Аннабелль вздохнула и, чтобы отвлечься от грустных воспоминаний, достала из кармана фартука телефон и написала: «Спасибо за заботу, мама. Но у меня всё под контролем».

Она поедет в Нью-Йорк и будет штудировать антропологию, этнологию, археологию, психологию. И раз нет науки, изучающей детей Лилит, Белль создаст её. Когда дедушка вернётся (а он обязательно вернётся – Белль не допускала никаких «если»), он сможет ею гордиться и наверняка захочет присоединиться к исследованиям.

Телефон коротко тренькнул: пришёл ответ от матери. «Хорошо, дочь. Увидимся в День Всех Душ3. От папы привет». Белль горько усмехнулась: мама упорно притворяется, будто у них нормальная семья, в которой отец признаёт существование младшей дочери и может даже – любит её. Потом Белль с тоской подумала про ежегодную поездку домой в День Всех Душ и вздохнула. «Да, мама», – быстро напечатала Белль и убрала телефон в карман.

В этот момент до её слуха донёсся обрывок разговора молодых парней, ведущих себя грубо и развязно. Белль прислушалась: парни говорили на брамми4, а ей нравились разные языки, диалекты и акценты – точно приветы с разных концов мира.

– И чо, королевской семье норм, что невеста наследника престола разносит выпивку в какой-то дыре? – спросил первый.

Белль усмехнулась про себя: с тех пор, как три года назад на Молочном балу она познакомилась с принцем Ричардом (которому тогда было тринадцать), жёлтая пресса с удовольствием смаковала всякие подробности романа, а то и тайной помолвки наследника престола с последней фейри. Что было, конечно, неправдой. Более того – невозможно, ведь на браки членов королевской семьи с детьми Лилит было наложено вето ещё в конце восемнадцатого века – во время правления короля Артура5.

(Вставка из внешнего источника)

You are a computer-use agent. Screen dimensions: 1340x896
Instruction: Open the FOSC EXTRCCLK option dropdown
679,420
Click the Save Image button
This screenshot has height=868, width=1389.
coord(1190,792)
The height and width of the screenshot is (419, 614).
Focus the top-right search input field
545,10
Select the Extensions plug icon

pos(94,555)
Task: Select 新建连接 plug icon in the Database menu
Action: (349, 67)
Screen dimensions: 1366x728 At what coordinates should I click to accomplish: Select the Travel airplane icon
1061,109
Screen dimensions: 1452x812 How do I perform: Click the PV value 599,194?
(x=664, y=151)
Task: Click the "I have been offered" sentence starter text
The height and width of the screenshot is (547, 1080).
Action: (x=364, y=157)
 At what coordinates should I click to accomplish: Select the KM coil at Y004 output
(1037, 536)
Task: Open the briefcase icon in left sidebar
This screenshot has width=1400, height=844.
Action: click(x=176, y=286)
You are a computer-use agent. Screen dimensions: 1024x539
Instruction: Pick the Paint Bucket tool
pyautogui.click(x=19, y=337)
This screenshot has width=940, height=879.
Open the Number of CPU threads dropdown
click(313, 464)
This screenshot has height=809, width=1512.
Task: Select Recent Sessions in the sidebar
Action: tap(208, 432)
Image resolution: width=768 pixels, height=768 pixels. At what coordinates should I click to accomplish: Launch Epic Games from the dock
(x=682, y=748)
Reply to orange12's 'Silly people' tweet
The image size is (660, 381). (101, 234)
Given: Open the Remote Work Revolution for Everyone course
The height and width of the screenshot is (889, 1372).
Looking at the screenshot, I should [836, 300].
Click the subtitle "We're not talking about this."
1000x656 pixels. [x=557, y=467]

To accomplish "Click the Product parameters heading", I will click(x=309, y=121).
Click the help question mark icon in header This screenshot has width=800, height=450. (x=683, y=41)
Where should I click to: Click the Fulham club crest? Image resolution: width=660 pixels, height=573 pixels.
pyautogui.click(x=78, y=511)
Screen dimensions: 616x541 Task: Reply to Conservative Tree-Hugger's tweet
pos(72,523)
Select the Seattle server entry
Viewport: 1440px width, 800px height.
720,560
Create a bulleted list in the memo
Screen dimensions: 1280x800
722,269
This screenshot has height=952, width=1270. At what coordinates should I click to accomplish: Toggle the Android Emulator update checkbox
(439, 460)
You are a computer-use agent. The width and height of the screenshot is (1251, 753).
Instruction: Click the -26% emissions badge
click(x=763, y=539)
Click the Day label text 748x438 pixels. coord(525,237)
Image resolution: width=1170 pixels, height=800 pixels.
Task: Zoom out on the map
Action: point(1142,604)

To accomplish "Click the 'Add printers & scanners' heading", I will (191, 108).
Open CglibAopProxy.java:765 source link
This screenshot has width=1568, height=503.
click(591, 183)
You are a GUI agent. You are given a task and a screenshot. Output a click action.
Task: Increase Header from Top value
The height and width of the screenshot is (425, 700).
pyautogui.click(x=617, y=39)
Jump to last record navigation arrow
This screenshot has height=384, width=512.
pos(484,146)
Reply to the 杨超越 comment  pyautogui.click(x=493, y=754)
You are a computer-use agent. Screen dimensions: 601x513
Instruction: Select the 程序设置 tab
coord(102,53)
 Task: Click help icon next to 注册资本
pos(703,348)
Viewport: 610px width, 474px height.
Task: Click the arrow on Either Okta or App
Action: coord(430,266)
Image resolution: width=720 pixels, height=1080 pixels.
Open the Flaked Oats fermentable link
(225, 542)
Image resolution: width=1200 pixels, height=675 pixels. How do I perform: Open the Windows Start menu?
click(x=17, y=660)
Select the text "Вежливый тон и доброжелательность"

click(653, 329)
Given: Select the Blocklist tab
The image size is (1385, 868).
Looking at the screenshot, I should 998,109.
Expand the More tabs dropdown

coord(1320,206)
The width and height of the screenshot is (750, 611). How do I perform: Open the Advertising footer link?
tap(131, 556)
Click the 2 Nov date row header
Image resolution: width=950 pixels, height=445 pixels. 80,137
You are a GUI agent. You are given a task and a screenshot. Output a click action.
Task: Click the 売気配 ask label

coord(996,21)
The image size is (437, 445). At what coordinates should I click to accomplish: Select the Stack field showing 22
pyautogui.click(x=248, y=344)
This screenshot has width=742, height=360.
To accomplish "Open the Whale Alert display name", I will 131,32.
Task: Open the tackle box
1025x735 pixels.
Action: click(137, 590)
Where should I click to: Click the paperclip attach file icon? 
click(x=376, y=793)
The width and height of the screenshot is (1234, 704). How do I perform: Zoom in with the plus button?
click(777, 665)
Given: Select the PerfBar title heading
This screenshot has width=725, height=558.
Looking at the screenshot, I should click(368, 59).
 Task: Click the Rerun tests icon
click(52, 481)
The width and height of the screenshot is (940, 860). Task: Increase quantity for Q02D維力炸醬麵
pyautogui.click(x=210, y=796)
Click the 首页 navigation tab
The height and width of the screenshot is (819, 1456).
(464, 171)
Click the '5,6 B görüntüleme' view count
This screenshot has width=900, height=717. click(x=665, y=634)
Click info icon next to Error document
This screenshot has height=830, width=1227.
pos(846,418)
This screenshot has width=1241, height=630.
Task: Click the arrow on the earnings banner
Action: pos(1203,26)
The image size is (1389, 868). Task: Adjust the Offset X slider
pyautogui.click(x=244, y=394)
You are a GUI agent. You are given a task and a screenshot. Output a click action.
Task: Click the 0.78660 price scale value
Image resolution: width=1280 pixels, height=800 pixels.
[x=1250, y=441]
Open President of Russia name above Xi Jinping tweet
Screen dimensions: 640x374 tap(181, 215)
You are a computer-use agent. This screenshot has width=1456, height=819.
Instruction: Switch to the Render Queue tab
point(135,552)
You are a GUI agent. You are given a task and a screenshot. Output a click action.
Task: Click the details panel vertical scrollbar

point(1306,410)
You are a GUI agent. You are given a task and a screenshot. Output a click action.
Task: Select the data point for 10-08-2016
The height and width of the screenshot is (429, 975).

– Дыра? – раздражённо проворчал второй голос. – Мы на поездку сюда три года копили.

Белль мысленно согласилась: называть дырой Торнфилд, курортный город на волшебном острове, было по меньше мере странно.

– Джонни опять «Жёлтых листков»6 начитался, – насмешливо заметил третий голос. – Почему здесь не подают пиво? – риторически возмутился он.

– Никакая она не невеста наследника, Джонни, – поддержал третьего ещё один голос. – Ты башкой своей думай. – Раздался характерный звук, с каким стучат костяшками пальцев по лбу.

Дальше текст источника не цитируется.